Rischio rumore

Il rischio rumore negli ambienti di lavoro: problema rilevante dell’igiene del lavoro

L’esposizione al rischio rumore e a tutti i rischi per la salute che ne derivano è, per i lavoratori italiani ed europei, un’esperienza quotidiana.

Il rischio rumore è legato al moltiplicarsi delle fonti di rumore dovuto essenzialmente alla meccanizzazione della produzione e all’introduzione di processi tecnologici, continui e discontinui, che prevedono l’utilizzo di attrezzature rumorose.

rischio rumoreLa presenza del rischio rumore nell’ambiente di lavoro è però molto più diffusa di quanto non si possa immaginare.
Il rischio rumore infatti è presente in ogni luogo in cui l’ambiente acustico è sfavorevole; esso deve essere correttamente gestito per garantire la “salute” del lavoratore intesa come stato di benessere psico-fisico sociale.
Non è sufficiente infatti individuare la presenza di un rischio rumore per livelli che generino una malattia (livelli equivalenti superiori a 80 dB(A)), ma anche in tutti quei casi in cui livelli inferiori di fatto generino stati di disagio per il lavoratore.

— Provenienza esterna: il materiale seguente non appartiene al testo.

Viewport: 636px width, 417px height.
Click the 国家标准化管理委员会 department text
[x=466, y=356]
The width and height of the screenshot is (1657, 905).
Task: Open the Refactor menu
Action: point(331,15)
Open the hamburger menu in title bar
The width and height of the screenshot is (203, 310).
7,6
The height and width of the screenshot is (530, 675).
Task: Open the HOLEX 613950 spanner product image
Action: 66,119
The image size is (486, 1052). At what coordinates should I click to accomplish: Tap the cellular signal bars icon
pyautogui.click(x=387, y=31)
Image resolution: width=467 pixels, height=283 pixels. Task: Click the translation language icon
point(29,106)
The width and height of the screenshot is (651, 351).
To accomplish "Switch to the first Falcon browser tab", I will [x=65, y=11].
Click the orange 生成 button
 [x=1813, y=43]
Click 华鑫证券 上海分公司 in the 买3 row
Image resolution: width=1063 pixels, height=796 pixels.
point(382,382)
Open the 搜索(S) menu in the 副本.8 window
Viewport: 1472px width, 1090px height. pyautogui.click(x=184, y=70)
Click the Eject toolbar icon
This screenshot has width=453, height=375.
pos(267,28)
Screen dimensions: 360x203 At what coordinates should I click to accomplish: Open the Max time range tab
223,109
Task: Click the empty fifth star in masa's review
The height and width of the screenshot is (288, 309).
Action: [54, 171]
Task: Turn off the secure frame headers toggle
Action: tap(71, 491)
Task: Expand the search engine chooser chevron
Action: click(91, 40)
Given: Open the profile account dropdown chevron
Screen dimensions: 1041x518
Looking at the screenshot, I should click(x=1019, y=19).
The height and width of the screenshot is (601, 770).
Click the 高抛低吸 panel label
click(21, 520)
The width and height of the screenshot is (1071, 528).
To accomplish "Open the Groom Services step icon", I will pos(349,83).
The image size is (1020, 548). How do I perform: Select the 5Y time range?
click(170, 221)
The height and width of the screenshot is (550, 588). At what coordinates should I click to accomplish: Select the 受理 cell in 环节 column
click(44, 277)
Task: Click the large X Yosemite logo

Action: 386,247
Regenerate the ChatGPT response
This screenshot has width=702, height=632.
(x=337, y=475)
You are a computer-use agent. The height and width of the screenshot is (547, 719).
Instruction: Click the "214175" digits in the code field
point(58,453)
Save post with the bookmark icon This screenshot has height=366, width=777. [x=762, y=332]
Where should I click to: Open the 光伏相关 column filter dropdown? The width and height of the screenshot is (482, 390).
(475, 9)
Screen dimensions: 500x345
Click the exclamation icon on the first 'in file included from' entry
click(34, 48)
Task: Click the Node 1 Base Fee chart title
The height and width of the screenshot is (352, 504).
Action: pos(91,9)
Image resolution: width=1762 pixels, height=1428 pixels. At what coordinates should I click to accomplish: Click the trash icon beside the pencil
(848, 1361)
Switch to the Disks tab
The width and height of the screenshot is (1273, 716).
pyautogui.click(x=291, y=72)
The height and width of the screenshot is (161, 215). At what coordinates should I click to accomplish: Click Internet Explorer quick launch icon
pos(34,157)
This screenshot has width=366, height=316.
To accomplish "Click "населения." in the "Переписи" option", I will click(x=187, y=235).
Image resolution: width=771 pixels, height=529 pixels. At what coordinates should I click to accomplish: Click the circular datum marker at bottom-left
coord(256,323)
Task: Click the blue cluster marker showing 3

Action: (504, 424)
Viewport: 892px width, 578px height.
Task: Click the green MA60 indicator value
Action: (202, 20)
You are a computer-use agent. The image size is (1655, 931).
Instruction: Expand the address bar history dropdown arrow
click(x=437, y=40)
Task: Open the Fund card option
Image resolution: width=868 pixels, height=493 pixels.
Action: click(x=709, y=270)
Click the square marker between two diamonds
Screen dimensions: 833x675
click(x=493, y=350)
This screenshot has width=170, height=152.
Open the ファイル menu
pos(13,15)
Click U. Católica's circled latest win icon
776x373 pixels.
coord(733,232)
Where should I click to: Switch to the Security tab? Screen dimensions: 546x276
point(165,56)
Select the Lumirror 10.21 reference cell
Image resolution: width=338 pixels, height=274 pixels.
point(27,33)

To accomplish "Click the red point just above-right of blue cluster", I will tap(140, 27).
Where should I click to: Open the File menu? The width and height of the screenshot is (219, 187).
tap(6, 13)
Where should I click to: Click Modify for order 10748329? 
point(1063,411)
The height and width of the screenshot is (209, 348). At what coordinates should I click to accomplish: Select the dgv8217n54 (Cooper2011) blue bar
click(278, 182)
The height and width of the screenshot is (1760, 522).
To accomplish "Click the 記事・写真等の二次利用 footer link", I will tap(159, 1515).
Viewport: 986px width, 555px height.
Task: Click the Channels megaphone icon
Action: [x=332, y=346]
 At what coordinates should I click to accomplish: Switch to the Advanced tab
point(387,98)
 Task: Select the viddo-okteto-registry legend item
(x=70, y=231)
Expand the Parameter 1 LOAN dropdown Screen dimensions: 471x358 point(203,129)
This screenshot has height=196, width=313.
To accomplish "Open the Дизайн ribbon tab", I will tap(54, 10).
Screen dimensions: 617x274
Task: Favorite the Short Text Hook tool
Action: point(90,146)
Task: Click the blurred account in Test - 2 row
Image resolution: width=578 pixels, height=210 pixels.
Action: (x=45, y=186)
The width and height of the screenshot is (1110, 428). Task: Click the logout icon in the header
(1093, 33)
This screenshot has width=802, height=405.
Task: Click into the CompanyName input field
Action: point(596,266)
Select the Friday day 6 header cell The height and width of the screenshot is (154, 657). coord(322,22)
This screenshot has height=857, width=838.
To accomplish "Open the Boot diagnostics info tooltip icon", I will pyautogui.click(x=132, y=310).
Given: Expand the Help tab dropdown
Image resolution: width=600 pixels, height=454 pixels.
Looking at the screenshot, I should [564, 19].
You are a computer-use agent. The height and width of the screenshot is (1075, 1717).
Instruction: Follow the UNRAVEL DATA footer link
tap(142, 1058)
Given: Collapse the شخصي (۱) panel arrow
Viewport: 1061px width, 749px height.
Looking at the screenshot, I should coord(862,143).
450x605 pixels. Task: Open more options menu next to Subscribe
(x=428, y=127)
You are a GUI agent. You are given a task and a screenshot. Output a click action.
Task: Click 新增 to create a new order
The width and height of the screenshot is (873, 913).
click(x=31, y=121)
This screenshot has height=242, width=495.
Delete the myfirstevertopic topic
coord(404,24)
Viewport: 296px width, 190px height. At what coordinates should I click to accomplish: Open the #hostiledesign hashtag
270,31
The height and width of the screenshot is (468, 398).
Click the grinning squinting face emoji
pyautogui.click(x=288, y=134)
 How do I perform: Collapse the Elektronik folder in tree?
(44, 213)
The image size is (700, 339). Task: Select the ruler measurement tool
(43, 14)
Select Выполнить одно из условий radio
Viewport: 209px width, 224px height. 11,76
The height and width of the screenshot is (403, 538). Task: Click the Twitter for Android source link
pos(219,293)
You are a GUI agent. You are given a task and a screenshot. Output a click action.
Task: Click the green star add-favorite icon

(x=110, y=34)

Il rischio rumore non è più un inconveniente inevitabile dell’attività lavorativa; con l’aiuto dei Tecnici competenti di S.T.A. Studio Tecnico Ambientale srl sarà possibile identificare i mezzi migliori a disposizione per attenuare il rischio rumore.
Gli interventi di miglioramento che possono essere effettuati sono di tipo collettivo (interventi di insonorizzazione degli impianti), o di tipo individuale (scelta degli otoprotettori più adeguati alla specifica attività lavorativa).
In ogni caso è necessario, per ottenere i risultati desiderati, diffondere fra tutti i lavoratori la consapevolezza del rischio rumore, la conoscenza dei mezzi di protezione, individuali e collettivi ed affidarsi a tecnici competenti ed affidabili

La valutazione del rischio rumore che viene svolta dai nostri Tecnici in Acustica viene effettuata in conformità alle disposizioni di legge, con strumentazione di ultima generazione.
Tutte le valutazioni sono effettuate secondo le norme tecniche UNI EN ISO 9612:2011 e UNI 9432:2011.